ÉPÎTRES À TIMOTHÉE ET À TITE

INTRODUCTION

Parmi les écrits pauliniens, les deux Epîtres à Timothée et l'Epître à Tite forment un groupe homogène, tant sur le plan littéraire que sur le plan doctrinal. Si l'on excepte le court billet à Philémon, ce sont par ailleurs les seules lettres adressées à des personnes désignées nommément. Dès le début du XVIIIe siècle, on les a dénommées « Epîtres pastorales » et cette appellation est devenue traditionnelle. En effet, elle souligne bien le caractère particulier de ces écrits, qui contiennent principalement des directives adressées aux « pasteurs » des Eglises.

Timothée : Nous possédons sur Timothée des renseignements de première main, tant par Luc, dans les Actes, que par Paul lui-même.

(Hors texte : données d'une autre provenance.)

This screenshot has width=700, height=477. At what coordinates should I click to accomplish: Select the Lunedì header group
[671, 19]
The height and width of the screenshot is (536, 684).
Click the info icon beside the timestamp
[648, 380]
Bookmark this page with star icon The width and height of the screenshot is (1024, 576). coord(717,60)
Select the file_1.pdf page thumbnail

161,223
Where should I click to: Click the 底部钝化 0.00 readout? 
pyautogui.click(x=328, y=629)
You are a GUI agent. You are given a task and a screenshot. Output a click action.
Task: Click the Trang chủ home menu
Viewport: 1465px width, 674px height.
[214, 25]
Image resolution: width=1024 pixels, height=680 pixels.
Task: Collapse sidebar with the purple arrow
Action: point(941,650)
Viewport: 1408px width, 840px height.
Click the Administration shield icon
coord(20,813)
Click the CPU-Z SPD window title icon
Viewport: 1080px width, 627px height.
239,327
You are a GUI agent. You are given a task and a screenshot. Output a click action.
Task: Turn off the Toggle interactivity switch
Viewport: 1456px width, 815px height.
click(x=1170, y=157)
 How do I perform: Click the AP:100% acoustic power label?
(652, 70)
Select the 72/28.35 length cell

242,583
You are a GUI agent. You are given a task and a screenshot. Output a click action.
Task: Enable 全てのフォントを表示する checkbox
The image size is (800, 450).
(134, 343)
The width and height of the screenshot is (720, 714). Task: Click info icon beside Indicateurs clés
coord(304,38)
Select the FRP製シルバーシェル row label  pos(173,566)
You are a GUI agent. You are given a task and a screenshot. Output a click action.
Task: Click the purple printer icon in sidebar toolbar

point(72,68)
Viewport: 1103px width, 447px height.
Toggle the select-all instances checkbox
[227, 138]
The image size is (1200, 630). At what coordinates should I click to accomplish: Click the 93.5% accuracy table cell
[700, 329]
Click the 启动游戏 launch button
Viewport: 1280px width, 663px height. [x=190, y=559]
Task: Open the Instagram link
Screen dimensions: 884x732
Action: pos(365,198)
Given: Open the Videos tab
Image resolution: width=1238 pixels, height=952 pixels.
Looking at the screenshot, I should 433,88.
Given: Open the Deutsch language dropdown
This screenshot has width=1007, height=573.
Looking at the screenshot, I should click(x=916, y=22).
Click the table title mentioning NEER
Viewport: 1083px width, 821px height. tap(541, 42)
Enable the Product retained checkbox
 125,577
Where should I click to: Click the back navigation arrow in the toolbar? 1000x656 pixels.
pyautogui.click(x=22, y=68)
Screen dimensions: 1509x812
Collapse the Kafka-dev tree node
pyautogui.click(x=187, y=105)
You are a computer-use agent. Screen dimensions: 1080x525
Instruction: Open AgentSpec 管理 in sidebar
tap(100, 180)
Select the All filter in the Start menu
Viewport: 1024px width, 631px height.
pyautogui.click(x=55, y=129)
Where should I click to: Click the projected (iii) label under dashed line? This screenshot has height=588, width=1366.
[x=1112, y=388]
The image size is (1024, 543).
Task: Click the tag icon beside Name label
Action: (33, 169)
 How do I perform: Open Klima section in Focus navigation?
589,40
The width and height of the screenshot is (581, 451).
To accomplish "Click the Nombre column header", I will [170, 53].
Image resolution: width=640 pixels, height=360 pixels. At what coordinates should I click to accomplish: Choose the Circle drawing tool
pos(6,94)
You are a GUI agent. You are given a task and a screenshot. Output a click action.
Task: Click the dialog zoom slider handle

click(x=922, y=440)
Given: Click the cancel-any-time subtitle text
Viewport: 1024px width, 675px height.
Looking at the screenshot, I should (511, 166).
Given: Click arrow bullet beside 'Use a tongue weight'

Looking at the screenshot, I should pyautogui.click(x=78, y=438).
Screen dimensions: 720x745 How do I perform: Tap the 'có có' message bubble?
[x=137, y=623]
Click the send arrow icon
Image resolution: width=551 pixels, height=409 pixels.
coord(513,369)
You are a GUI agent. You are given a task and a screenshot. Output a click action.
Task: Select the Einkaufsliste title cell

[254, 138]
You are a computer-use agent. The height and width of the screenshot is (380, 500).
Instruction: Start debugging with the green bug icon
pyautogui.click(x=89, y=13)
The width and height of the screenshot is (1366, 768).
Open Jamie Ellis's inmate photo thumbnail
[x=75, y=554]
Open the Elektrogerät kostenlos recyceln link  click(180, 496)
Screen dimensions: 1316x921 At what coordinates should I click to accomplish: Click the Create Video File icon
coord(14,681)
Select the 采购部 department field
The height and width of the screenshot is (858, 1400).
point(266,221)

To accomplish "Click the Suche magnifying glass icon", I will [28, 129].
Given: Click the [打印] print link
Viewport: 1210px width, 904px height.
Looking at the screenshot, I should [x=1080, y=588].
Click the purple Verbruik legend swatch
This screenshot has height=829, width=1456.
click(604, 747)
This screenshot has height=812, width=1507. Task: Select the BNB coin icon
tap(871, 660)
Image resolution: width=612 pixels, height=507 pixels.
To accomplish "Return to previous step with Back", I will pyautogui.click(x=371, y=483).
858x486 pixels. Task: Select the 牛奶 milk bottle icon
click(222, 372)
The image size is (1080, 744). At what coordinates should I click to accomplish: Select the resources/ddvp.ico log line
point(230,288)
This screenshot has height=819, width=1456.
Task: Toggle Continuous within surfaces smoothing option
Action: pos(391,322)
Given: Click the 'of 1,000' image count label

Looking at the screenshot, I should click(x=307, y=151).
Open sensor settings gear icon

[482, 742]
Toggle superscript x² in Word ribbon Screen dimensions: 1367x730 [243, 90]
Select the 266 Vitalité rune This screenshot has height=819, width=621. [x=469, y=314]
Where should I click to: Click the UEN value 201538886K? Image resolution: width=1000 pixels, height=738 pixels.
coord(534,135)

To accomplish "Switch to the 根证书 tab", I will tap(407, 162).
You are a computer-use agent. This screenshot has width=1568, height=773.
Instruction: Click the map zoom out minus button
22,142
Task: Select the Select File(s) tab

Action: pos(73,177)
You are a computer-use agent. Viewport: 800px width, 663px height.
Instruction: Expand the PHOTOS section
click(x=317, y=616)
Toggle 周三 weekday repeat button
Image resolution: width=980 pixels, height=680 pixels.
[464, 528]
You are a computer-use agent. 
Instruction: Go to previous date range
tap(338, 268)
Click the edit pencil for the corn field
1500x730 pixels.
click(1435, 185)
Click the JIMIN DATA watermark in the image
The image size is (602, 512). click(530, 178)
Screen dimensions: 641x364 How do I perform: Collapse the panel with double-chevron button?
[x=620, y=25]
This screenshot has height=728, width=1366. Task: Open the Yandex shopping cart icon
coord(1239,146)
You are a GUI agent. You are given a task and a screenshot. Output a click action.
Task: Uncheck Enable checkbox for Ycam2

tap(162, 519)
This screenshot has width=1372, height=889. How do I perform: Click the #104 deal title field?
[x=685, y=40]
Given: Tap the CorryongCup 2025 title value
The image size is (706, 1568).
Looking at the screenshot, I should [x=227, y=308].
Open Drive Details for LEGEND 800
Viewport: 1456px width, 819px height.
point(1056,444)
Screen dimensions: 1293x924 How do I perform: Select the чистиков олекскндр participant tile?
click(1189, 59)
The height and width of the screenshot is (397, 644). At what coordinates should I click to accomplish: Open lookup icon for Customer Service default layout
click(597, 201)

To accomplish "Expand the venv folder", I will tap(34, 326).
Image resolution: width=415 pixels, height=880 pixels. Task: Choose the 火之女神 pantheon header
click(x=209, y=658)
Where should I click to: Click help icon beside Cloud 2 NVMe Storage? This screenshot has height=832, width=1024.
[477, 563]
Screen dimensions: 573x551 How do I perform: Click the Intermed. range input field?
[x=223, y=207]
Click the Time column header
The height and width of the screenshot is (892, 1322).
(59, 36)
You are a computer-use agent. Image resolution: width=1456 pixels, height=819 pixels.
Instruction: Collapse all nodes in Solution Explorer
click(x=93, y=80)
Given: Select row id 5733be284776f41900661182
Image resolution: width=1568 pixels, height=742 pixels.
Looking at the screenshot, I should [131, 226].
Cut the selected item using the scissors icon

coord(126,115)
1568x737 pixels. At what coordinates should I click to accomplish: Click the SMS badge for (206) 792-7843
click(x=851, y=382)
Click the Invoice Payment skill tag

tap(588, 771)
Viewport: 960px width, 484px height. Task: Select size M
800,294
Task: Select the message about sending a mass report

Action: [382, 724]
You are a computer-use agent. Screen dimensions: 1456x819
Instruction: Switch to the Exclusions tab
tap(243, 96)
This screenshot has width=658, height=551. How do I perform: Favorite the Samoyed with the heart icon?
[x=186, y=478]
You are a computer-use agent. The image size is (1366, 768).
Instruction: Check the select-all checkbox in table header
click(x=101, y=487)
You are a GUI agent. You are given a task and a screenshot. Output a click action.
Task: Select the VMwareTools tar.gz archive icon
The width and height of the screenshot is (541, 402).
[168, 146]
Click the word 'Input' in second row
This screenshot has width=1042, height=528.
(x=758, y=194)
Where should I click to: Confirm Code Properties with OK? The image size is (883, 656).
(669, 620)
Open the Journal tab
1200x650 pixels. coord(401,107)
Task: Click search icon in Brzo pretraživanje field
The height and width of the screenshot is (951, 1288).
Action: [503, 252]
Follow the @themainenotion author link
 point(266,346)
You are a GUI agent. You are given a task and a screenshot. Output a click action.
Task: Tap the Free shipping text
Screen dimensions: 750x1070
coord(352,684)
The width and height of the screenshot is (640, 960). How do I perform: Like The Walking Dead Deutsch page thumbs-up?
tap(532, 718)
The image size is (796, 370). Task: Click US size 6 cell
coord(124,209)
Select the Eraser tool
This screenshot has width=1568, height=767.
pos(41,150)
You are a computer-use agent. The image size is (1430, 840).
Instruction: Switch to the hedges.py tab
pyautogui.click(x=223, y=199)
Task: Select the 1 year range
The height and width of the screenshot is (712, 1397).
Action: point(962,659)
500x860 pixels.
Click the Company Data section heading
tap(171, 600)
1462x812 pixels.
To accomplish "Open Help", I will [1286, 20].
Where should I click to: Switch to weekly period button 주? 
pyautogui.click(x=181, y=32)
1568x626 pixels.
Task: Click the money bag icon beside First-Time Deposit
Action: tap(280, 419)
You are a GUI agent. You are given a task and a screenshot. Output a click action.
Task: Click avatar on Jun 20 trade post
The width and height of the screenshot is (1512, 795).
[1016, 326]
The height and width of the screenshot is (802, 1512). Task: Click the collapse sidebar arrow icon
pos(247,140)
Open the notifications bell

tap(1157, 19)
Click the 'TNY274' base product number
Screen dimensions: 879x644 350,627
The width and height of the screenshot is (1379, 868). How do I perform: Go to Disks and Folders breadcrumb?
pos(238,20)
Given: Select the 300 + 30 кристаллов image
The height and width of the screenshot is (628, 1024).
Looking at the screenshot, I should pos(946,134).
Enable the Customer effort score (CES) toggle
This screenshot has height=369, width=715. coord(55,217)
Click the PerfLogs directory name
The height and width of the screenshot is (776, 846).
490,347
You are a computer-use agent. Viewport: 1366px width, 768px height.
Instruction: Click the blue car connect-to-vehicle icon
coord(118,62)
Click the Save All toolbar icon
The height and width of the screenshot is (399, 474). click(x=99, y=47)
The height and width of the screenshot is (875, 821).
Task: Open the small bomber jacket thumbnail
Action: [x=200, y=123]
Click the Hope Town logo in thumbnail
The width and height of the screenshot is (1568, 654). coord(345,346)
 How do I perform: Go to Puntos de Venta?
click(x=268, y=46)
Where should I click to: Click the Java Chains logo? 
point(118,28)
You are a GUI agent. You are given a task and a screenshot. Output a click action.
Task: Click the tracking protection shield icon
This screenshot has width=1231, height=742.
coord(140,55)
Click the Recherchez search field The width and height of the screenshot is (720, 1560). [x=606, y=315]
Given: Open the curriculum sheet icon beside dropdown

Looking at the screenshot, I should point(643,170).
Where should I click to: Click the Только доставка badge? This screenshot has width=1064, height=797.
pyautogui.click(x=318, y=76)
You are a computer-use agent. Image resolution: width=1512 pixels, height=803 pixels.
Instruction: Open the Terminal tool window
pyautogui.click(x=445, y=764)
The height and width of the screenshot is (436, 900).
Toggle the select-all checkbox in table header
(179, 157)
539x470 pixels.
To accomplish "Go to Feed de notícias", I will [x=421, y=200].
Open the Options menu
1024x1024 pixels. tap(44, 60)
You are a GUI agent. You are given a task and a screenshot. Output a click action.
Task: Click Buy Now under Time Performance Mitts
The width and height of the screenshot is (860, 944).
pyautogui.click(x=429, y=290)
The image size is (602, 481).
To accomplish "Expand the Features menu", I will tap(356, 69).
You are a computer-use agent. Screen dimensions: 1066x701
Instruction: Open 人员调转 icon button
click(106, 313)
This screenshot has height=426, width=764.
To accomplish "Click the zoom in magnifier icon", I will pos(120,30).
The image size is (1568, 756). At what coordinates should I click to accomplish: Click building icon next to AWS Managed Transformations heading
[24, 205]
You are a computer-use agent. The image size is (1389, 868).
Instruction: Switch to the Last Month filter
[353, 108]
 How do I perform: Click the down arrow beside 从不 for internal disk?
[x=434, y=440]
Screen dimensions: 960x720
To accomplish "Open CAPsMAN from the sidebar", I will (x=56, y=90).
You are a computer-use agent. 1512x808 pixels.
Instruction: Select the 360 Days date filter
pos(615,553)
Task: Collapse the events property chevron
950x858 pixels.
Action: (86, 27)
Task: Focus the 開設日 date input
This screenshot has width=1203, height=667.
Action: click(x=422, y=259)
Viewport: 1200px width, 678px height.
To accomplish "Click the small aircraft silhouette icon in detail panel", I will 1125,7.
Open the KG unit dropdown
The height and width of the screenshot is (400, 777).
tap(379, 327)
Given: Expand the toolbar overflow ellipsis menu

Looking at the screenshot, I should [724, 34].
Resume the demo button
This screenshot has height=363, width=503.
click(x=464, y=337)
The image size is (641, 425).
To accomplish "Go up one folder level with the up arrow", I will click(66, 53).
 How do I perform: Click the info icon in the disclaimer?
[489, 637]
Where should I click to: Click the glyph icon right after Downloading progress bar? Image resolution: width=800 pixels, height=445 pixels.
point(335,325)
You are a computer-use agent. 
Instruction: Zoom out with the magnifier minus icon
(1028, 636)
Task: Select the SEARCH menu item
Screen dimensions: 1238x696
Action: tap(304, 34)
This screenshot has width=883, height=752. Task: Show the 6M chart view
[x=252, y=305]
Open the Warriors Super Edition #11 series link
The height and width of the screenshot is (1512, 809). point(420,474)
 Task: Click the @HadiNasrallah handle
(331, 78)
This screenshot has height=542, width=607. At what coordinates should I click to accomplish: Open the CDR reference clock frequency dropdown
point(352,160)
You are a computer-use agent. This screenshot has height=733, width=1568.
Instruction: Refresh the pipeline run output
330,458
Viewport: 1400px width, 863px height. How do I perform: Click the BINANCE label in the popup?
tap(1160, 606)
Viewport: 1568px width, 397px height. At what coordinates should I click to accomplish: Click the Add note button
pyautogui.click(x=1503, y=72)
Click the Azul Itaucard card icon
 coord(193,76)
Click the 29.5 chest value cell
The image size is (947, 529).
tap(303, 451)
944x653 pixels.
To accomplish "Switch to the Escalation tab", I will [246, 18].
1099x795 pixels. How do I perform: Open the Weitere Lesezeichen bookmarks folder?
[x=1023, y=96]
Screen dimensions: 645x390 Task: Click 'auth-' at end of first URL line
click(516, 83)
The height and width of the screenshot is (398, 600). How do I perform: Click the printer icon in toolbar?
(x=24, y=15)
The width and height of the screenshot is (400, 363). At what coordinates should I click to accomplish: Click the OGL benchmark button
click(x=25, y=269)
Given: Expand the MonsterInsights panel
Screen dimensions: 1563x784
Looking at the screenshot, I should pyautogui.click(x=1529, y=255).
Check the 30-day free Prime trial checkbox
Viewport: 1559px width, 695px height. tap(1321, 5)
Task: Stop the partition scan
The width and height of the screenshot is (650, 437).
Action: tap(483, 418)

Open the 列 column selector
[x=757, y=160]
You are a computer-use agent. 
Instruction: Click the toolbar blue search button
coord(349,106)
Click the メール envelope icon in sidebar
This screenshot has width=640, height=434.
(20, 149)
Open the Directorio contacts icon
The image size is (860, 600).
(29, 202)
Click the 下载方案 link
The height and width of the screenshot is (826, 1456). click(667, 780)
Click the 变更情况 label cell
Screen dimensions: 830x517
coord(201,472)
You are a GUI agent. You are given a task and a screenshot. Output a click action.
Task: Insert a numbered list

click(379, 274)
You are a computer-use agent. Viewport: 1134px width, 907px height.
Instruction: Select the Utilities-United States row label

Paul le rencontra pour la première fois à Lystres, ville de Lycaonie, colonie romaine fondée par Auguste vers 6 avant J.C. Timothée appartenait à la bonne bourgeoisie de la cité. Son père était « grec », comme on disait (Ac 16.1), par opposition aux autochtones qui parlaient le dialecte lycaonien. On pense aussi qu'il était païen, puisque Timothée ne fut pas circoncis le huitième jour selon la loi juive. Sa mère Eunice, juive devenue chrétienne (Ac 16.1), et sa grand-mère Loïs (2Tm 1.5) l'instruisirent dès son plus jeune âge dans les Saintes Ecritures (2Tm 3.15).

Lorsqu'il commença à travailler avec Paul, Timothée était relativement jeune (1Tm 4.12). D'allure plutôt timide et réservée (1Co 16.10; 2Tm 1.7-8), de santé délicate, il était sujet à de fréquentes faiblesses (1Tm 5.23). Pour ne pas avoir d'histoires avec les judaïsants, Paul le circoncit (Ac 16.3). A une date qui nous est inconnue, Timothée reçut du collège des anciens l'imposition des mains (1Tm 4.14 ; 2Tm 1.6).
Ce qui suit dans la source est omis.